The input Block Start

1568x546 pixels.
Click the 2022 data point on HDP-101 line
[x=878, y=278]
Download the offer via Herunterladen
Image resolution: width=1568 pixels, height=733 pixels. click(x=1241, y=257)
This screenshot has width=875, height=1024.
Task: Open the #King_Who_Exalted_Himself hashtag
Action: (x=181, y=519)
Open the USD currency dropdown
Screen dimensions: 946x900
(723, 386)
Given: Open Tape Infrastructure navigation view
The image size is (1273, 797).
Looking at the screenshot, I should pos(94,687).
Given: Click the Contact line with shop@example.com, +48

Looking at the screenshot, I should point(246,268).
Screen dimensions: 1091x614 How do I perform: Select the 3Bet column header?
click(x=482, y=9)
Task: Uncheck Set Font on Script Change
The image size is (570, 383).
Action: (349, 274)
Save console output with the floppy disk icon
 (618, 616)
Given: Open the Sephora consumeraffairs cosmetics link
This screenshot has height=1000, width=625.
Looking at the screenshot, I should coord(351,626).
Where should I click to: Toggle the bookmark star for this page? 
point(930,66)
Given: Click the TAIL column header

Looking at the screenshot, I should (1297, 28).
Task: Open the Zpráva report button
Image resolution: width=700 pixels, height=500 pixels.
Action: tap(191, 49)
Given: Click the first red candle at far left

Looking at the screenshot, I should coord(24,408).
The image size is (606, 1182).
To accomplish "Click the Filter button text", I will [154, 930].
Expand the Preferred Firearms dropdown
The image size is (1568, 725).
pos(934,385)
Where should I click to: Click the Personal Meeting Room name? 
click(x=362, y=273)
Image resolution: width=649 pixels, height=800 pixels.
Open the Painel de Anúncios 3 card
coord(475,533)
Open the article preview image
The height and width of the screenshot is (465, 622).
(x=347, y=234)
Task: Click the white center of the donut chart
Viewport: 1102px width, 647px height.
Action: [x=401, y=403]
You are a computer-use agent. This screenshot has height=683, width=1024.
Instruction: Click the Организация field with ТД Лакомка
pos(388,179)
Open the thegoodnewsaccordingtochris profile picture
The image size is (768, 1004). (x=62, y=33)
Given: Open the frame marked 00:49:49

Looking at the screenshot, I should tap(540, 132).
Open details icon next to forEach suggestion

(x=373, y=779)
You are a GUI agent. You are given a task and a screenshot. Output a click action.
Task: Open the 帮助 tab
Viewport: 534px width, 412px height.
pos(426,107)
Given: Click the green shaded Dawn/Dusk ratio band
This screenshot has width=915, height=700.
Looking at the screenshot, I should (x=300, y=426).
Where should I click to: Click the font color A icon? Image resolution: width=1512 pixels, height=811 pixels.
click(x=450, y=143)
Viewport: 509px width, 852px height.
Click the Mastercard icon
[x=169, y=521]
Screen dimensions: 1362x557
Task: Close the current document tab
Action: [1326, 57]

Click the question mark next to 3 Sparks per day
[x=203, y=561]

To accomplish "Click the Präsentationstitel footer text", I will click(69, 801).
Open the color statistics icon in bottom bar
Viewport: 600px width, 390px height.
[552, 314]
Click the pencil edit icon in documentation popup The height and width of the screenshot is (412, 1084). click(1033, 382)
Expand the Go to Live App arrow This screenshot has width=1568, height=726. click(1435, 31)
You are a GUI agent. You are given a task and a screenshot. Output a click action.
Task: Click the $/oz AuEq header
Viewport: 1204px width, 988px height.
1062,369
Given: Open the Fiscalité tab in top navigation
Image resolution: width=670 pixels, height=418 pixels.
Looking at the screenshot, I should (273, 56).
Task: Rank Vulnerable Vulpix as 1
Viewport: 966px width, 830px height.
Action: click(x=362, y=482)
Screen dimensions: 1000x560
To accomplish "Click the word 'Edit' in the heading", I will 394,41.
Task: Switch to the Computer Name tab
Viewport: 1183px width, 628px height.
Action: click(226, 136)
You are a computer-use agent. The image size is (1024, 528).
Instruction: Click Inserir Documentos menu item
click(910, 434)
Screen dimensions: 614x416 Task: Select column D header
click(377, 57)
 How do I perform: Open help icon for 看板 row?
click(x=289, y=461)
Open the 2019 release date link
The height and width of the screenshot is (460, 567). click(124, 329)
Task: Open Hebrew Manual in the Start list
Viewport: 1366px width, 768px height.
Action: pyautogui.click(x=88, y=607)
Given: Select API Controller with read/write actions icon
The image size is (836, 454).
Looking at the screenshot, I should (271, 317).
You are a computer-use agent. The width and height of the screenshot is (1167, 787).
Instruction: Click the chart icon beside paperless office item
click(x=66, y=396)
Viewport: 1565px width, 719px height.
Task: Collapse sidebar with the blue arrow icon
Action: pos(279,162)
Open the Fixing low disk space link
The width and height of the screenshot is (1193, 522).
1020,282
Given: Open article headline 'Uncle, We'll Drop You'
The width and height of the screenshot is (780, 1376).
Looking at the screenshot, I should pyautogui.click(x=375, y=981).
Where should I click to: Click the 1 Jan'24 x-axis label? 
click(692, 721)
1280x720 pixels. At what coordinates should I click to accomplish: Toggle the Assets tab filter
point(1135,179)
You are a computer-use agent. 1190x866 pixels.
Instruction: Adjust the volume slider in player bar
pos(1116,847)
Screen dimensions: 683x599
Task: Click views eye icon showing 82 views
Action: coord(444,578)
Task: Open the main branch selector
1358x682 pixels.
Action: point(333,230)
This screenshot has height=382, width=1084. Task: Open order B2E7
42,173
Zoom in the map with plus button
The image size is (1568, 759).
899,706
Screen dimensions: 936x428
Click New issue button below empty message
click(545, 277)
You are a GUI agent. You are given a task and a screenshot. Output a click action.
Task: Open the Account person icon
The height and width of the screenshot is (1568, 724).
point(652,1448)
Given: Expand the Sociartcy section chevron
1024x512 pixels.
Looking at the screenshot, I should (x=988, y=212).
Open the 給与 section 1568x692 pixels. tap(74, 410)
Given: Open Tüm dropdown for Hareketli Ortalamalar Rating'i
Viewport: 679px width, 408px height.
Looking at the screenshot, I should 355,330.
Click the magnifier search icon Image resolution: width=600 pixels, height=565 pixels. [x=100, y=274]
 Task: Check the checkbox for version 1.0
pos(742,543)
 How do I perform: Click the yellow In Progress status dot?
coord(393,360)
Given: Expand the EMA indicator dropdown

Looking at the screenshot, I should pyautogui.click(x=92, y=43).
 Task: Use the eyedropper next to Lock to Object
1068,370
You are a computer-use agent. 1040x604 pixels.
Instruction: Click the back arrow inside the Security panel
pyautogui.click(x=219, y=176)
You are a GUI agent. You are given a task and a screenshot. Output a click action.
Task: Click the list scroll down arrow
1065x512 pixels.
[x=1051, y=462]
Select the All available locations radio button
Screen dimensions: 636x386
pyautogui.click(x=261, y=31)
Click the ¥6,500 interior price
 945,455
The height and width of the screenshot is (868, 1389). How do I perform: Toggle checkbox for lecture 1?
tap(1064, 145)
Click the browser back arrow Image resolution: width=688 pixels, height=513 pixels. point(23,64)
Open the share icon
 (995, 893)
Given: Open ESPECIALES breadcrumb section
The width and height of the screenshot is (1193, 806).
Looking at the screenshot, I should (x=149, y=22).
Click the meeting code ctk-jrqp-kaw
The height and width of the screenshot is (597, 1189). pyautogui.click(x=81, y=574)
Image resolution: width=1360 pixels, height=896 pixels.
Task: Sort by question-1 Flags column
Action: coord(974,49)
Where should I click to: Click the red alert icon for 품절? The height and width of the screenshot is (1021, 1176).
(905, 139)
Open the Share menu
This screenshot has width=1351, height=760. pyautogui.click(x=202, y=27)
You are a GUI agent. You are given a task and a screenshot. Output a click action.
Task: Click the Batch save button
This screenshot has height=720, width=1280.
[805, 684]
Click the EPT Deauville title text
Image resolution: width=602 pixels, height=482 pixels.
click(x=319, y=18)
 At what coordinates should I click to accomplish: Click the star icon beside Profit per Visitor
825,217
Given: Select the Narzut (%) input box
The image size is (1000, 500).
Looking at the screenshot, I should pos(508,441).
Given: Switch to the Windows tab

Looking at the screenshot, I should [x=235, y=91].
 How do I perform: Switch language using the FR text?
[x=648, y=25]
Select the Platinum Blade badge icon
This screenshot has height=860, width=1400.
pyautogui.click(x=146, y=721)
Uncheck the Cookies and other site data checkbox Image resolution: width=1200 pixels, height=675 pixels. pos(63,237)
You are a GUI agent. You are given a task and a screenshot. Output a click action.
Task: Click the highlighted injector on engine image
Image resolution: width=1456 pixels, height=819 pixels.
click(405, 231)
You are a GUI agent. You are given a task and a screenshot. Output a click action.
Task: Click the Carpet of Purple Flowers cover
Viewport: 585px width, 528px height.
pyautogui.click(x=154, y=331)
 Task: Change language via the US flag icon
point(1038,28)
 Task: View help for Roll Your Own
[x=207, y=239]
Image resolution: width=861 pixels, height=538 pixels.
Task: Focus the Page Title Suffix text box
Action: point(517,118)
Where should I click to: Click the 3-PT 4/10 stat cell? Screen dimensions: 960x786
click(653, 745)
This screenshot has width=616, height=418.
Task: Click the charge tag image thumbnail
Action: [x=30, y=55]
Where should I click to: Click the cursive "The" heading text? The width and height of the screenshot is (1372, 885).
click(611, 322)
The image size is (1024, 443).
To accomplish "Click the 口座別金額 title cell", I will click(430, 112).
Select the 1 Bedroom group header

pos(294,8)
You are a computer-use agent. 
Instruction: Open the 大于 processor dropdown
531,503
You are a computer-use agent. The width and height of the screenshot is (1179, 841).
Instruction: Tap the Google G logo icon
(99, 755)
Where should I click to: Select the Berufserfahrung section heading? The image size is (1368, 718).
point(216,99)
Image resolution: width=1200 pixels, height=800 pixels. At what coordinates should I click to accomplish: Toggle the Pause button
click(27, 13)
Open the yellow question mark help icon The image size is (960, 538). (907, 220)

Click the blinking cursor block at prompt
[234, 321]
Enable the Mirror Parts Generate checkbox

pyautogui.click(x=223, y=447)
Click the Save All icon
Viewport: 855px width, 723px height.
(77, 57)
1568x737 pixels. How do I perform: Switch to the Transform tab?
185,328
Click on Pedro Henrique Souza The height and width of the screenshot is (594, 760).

The input Block End

-- Problem details --
Word for word, restate the listing above from its first line to the line with "Open the USD currency dropdown", keeping both.

-- Solution --
1568x546 pixels.
Click the 2022 data point on HDP-101 line
[x=878, y=278]
Download the offer via Herunterladen
Image resolution: width=1568 pixels, height=733 pixels. click(x=1241, y=257)
This screenshot has width=875, height=1024.
Task: Open the #King_Who_Exalted_Himself hashtag
Action: (x=181, y=519)
Open the USD currency dropdown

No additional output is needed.